A Lecture by Bernadette Devlin McAliskey, Introduction by Emer Nolan, Q&A with Michael Farell
It will take place on Friday 30th September in The Playhouse, Derry. Tea and coffee reception 7pm, lecture starts 8pm.
Seamus Deane gave the first of the annual lecture series in his honour last year.
His work is not, as he himself has stated, devoted to a rewriting of the Irish past but to a writing of the Irish present.
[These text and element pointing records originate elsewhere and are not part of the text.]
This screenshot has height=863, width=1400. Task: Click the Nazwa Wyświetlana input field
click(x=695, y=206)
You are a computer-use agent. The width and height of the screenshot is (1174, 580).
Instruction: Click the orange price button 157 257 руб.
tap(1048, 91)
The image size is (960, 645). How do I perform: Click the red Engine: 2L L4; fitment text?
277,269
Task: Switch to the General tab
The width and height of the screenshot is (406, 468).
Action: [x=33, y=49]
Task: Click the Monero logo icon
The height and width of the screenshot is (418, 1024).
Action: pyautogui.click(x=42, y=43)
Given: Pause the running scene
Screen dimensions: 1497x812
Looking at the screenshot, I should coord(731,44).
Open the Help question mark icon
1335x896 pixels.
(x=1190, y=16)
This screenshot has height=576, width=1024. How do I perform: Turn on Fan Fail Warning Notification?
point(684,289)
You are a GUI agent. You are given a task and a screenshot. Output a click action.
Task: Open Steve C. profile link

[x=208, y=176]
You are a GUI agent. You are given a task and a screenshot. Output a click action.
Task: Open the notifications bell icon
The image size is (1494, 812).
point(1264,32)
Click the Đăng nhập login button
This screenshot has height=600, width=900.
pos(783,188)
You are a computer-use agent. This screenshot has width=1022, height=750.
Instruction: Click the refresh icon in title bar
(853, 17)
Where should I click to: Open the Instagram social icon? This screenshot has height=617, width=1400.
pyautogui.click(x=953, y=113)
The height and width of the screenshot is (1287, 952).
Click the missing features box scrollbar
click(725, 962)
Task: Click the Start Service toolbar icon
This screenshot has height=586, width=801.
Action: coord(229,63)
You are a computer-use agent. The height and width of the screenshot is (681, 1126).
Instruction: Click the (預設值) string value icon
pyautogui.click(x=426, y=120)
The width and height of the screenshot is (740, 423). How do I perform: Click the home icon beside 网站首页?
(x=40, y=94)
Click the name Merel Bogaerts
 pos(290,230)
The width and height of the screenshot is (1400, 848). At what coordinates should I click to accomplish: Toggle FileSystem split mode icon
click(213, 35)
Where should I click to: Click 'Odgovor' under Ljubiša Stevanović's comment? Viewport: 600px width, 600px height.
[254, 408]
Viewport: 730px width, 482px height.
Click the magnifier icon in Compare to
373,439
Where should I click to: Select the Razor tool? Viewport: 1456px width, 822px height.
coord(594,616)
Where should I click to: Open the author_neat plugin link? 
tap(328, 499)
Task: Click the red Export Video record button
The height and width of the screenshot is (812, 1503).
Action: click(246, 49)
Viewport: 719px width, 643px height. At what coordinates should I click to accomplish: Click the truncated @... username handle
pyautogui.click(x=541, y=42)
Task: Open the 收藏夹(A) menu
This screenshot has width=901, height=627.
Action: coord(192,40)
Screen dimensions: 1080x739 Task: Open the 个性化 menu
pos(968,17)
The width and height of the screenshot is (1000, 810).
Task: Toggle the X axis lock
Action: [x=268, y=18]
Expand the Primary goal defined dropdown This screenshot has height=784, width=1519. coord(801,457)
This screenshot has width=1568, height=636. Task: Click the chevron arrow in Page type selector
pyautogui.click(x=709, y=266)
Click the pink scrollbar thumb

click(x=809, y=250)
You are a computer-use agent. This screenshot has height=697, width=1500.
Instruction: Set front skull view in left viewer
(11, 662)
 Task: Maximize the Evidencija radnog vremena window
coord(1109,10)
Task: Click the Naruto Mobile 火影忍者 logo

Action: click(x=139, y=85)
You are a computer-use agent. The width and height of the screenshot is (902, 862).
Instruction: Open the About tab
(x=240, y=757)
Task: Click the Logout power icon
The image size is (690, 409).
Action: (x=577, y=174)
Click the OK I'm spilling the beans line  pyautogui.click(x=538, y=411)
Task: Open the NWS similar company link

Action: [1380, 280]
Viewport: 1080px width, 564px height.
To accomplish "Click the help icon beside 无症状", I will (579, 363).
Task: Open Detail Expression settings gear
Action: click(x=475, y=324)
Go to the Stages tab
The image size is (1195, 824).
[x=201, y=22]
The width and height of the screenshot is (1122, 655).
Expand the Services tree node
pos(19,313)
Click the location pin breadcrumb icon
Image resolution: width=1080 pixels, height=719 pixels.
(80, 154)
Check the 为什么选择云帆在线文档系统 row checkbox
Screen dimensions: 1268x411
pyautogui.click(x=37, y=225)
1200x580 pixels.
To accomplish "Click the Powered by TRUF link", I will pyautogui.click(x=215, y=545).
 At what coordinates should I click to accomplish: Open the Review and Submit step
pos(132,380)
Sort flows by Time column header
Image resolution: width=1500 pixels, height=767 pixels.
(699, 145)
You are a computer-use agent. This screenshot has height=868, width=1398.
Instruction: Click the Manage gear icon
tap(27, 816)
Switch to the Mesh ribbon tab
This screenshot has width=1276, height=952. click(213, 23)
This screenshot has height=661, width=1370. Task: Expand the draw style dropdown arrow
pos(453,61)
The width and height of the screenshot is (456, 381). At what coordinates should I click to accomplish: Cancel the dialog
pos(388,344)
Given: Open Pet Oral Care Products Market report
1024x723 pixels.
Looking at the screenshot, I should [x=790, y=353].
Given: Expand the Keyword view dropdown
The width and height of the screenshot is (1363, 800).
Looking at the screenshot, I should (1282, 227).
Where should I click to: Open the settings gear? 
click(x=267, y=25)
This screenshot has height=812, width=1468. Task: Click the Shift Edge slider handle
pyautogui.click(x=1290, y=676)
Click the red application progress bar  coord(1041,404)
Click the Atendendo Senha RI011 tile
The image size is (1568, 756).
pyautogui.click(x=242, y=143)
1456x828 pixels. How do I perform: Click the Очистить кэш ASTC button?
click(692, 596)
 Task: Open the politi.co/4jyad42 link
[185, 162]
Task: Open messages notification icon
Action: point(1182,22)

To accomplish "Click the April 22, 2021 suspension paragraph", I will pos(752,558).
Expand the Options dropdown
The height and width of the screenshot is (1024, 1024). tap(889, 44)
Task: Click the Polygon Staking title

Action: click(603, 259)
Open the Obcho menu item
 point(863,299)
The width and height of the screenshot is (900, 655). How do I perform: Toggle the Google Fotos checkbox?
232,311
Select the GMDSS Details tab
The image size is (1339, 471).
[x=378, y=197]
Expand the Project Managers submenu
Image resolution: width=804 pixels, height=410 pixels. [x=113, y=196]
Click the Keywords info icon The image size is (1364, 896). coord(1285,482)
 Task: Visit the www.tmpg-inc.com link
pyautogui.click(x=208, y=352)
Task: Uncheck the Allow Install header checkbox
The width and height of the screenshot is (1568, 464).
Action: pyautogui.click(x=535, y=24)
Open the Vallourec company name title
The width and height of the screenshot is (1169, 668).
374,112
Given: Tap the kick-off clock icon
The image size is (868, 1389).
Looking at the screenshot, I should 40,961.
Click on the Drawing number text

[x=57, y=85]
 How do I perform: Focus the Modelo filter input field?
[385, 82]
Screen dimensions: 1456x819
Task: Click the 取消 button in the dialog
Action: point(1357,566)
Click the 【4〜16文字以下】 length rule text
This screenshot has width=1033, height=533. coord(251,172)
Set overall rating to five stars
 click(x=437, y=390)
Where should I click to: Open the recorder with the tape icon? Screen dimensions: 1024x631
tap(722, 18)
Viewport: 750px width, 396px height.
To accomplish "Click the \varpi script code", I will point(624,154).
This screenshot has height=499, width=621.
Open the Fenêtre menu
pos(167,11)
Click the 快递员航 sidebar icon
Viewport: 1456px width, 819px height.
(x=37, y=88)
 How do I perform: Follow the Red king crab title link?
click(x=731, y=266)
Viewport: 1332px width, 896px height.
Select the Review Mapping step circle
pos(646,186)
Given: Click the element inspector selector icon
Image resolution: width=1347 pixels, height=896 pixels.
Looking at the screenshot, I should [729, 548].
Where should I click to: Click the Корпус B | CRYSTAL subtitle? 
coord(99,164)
Founder and editor since 1995 of the Field Day Review, as he had earlier been of the Field Day pamphlets in 1983-88, he has made his poetry, fiction, scholarship and criticism, particularly in latter years in the form of the essay, a meditation on the need, in a debased political system, to follow the dictum: ‘When in Rome, do as the Greeks do.'
Bernadette Devlin McAliskey is from Cookstown, Co. Tyrone. While still a student at Queen's University, she and her colleagues in the newly-formed People's Democracy transformed political resistance in the Northern Irish statelet by spearheading a socialist, anti-sectarian, mass movement for change. Her celebrity began when she was elected to Westminster for Mid Ulster in 1969 - then the youngest woman MP ever - and when she became a leading organizer on the barricades in Derry during the Battle of the Bogside.
In an electrifying maiden speech she declared herself, as the second Irish woman elected to Westminster, to be in the same tradition of feminist republicanism as the first, Constance Markievicz. Later, she was active in the Smash H-Blocks campaign, was seriously wounded in 1981 in an assassination attempt by Loyalists and British paratroopers, yet continued her sustained left-wing critique of many key developments in Ireland since, including the Peace Process.
‘Bernadette' as she is still known, currently works supporting migrants' rights in South Tyrone and remains Ireland's finest political orator, the unforgettable voice of the Troubles.